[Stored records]
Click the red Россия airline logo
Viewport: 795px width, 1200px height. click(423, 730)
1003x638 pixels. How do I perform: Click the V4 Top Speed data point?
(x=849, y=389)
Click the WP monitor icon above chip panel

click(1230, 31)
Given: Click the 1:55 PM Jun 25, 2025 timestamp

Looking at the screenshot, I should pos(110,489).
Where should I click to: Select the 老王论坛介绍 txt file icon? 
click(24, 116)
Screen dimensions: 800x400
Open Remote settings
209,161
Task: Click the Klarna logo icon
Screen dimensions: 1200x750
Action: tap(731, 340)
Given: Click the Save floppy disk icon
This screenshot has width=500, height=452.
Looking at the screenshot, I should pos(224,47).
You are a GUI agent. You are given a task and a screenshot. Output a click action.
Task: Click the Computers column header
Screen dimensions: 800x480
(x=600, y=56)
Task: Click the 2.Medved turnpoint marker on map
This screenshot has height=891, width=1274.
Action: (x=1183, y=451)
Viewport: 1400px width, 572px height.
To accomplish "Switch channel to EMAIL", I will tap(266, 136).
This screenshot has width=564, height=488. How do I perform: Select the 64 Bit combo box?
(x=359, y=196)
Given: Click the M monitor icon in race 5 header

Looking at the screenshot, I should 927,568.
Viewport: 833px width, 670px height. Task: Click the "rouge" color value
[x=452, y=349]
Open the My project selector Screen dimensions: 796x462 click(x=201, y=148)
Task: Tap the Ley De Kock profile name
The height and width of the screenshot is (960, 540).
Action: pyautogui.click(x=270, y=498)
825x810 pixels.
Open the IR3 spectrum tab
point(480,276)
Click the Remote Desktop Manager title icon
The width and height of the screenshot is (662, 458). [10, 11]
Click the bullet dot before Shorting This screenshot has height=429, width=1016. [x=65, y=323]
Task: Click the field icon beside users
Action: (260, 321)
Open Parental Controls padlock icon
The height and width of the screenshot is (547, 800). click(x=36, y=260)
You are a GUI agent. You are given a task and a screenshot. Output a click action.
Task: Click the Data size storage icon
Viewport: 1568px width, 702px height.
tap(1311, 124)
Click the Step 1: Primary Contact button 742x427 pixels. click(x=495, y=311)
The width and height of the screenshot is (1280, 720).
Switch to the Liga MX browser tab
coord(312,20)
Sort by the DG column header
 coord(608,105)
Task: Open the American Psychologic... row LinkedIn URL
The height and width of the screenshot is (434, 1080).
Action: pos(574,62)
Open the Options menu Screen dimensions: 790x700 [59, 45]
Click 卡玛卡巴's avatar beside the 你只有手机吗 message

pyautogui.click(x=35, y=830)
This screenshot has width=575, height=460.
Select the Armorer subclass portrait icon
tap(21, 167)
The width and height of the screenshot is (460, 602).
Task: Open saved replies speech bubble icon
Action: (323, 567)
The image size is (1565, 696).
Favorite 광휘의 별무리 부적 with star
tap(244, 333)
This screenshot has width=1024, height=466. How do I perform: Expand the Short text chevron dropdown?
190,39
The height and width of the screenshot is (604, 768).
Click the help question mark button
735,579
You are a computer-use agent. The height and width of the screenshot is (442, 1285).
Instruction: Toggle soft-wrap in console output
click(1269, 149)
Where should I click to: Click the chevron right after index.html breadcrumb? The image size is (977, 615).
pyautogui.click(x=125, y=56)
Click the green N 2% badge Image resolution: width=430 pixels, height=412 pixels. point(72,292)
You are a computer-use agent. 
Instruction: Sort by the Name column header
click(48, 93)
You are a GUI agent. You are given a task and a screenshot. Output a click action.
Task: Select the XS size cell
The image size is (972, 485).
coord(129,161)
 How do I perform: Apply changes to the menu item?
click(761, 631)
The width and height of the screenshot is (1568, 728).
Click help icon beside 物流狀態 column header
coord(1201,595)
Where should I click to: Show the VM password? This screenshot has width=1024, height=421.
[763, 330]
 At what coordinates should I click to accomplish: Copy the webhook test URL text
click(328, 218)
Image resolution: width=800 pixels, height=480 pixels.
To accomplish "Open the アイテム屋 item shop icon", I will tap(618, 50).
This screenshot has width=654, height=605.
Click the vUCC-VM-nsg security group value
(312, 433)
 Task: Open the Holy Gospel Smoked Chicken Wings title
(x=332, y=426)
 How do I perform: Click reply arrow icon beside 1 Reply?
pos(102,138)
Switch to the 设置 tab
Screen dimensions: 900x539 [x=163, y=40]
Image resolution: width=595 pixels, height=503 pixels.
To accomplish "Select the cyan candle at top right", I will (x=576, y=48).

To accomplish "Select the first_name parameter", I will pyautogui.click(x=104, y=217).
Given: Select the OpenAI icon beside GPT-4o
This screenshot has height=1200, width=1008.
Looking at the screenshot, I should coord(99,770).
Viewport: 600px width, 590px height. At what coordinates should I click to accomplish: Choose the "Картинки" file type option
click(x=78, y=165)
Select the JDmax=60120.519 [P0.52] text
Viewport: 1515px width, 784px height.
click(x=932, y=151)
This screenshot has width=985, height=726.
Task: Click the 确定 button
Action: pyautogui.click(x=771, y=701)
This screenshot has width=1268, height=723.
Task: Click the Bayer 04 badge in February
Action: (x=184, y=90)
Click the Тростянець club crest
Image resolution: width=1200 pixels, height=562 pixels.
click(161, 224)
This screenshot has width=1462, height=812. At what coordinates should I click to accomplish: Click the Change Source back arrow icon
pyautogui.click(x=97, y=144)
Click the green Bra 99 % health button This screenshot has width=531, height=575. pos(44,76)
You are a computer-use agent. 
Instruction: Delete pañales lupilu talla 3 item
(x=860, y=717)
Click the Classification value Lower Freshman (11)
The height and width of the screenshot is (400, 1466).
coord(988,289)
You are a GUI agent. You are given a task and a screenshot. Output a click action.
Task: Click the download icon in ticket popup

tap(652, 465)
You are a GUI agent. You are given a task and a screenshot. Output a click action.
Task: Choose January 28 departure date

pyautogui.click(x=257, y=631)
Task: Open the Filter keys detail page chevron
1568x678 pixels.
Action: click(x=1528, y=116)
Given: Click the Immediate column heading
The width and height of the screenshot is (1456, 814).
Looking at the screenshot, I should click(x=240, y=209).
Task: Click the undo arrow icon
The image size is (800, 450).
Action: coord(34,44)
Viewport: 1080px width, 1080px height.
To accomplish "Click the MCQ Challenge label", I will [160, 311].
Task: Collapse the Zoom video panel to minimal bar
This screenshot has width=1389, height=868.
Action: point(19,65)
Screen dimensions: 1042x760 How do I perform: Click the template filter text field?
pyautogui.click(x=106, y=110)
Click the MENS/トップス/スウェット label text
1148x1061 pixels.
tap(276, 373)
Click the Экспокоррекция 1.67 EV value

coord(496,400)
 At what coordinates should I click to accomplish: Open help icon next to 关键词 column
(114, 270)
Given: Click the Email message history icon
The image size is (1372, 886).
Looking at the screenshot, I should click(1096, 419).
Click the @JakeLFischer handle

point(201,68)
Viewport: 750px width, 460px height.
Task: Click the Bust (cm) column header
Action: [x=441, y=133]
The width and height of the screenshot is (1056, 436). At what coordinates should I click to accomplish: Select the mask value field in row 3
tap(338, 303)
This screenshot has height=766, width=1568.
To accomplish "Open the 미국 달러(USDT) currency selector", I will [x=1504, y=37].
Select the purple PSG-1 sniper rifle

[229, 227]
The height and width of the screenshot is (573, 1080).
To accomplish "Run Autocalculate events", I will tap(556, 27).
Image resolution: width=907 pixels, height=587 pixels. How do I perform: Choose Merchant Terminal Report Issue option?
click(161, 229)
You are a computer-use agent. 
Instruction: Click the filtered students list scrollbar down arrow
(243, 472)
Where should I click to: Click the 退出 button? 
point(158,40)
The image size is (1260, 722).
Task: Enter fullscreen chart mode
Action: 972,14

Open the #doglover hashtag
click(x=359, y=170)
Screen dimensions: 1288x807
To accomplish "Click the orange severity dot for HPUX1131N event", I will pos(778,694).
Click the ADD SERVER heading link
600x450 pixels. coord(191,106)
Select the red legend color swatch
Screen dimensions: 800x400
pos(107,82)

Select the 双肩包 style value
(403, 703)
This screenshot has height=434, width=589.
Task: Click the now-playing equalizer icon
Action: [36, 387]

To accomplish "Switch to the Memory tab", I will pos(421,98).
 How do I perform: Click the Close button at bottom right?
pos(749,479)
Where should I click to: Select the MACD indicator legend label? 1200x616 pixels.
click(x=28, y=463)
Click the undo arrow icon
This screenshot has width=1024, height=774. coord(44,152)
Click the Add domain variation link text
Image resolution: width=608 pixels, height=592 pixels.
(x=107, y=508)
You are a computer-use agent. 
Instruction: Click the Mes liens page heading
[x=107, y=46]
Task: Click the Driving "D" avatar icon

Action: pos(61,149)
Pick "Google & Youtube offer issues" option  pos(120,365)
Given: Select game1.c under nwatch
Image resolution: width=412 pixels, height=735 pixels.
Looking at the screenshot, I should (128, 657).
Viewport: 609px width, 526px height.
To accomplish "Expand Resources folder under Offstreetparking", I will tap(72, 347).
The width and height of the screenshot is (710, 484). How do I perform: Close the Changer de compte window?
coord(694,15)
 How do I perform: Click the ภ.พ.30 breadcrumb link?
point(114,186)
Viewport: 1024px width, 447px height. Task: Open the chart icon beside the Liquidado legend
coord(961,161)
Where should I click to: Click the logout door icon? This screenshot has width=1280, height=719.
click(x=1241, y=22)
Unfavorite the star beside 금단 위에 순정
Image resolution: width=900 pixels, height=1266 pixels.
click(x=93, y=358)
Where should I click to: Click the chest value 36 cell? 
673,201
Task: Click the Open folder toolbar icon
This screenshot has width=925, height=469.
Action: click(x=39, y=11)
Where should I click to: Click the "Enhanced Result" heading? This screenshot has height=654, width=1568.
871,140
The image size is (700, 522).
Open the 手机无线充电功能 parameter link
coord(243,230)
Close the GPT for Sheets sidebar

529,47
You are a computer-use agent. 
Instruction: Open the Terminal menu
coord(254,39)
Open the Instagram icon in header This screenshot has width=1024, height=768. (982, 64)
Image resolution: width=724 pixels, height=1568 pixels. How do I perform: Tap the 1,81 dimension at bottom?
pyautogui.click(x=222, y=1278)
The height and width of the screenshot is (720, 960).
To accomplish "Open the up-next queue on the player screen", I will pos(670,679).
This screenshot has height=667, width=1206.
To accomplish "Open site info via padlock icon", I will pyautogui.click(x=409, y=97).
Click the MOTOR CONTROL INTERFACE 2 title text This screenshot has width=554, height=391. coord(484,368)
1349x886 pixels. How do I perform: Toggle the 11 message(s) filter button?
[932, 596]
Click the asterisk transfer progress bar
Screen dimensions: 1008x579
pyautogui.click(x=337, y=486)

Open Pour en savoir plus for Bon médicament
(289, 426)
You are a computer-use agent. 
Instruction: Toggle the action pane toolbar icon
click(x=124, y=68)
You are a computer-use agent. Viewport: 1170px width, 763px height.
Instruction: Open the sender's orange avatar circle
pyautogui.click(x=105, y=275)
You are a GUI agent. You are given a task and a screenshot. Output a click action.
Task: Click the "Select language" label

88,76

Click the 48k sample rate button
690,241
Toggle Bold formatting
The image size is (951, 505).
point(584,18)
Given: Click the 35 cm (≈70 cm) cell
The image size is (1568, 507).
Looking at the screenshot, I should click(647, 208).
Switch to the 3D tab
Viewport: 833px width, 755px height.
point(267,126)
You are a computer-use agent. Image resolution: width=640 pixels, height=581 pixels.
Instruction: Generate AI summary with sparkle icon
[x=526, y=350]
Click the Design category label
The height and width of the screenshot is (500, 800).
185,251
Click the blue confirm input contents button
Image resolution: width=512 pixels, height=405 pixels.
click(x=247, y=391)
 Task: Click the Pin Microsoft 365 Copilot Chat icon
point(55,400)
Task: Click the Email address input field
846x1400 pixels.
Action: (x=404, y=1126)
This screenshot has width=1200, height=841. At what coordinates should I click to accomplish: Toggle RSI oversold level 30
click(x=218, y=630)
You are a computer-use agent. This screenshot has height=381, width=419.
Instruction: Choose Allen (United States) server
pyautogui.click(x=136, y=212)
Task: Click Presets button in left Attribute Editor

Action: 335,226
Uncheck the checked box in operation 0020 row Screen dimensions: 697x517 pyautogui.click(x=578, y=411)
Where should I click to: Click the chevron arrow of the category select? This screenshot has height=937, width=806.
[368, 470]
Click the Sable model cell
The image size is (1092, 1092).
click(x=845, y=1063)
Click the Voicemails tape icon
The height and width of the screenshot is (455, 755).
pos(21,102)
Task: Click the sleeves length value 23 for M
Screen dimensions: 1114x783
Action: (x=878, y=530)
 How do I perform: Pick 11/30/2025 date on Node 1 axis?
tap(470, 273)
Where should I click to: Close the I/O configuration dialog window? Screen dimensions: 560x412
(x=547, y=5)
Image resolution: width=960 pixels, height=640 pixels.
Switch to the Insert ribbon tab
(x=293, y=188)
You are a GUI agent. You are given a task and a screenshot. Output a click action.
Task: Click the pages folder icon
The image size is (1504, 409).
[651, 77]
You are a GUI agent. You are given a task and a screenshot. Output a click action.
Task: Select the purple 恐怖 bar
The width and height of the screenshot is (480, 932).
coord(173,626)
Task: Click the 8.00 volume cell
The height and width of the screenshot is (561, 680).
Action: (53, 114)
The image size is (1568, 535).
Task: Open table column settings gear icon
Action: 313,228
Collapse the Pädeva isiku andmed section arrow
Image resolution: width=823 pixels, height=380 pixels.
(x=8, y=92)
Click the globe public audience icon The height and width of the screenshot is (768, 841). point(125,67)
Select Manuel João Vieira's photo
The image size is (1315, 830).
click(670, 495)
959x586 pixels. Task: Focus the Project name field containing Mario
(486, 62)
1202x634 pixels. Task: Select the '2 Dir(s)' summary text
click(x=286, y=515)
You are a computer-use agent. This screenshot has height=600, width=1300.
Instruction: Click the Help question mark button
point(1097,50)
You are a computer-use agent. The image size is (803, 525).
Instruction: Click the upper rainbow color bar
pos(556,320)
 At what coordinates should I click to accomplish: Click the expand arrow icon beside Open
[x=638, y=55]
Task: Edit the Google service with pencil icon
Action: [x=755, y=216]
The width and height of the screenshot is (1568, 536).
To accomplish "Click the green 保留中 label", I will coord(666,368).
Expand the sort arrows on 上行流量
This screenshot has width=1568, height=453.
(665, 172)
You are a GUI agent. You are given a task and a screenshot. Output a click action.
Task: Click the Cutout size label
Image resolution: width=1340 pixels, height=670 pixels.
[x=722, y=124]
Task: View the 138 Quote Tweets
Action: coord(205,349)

• Your objective: As the answer, set down only the lines from the data above between the one holding "Click the Step" and the one holding "You are a computer-use agent. The height", inclusive, exactly as they read.

• Answer area:
Click the Step 1: Primary Contact button 742x427 pixels. click(x=495, y=311)
The width and height of the screenshot is (1280, 720).
Switch to the Liga MX browser tab
coord(312,20)
Sort by the DG column header
 coord(608,105)
Task: Open the American Psychologic... row LinkedIn URL
The height and width of the screenshot is (434, 1080).
Action: pos(574,62)
Open the Options menu Screen dimensions: 790x700 [59, 45]
Click 卡玛卡巴's avatar beside the 你只有手机吗 message

pyautogui.click(x=35, y=830)
This screenshot has width=575, height=460.
Select the Armorer subclass portrait icon
tap(21, 167)
The width and height of the screenshot is (460, 602).
Task: Open saved replies speech bubble icon
Action: (323, 567)
The image size is (1565, 696).
Favorite 광휘의 별무리 부적 with star
tap(244, 333)
This screenshot has width=1024, height=466. How do I perform: Expand the Short text chevron dropdown?
190,39
The height and width of the screenshot is (604, 768).
Click the help question mark button
735,579
You are a computer-use agent. The height and width of the screenshot is (442, 1285).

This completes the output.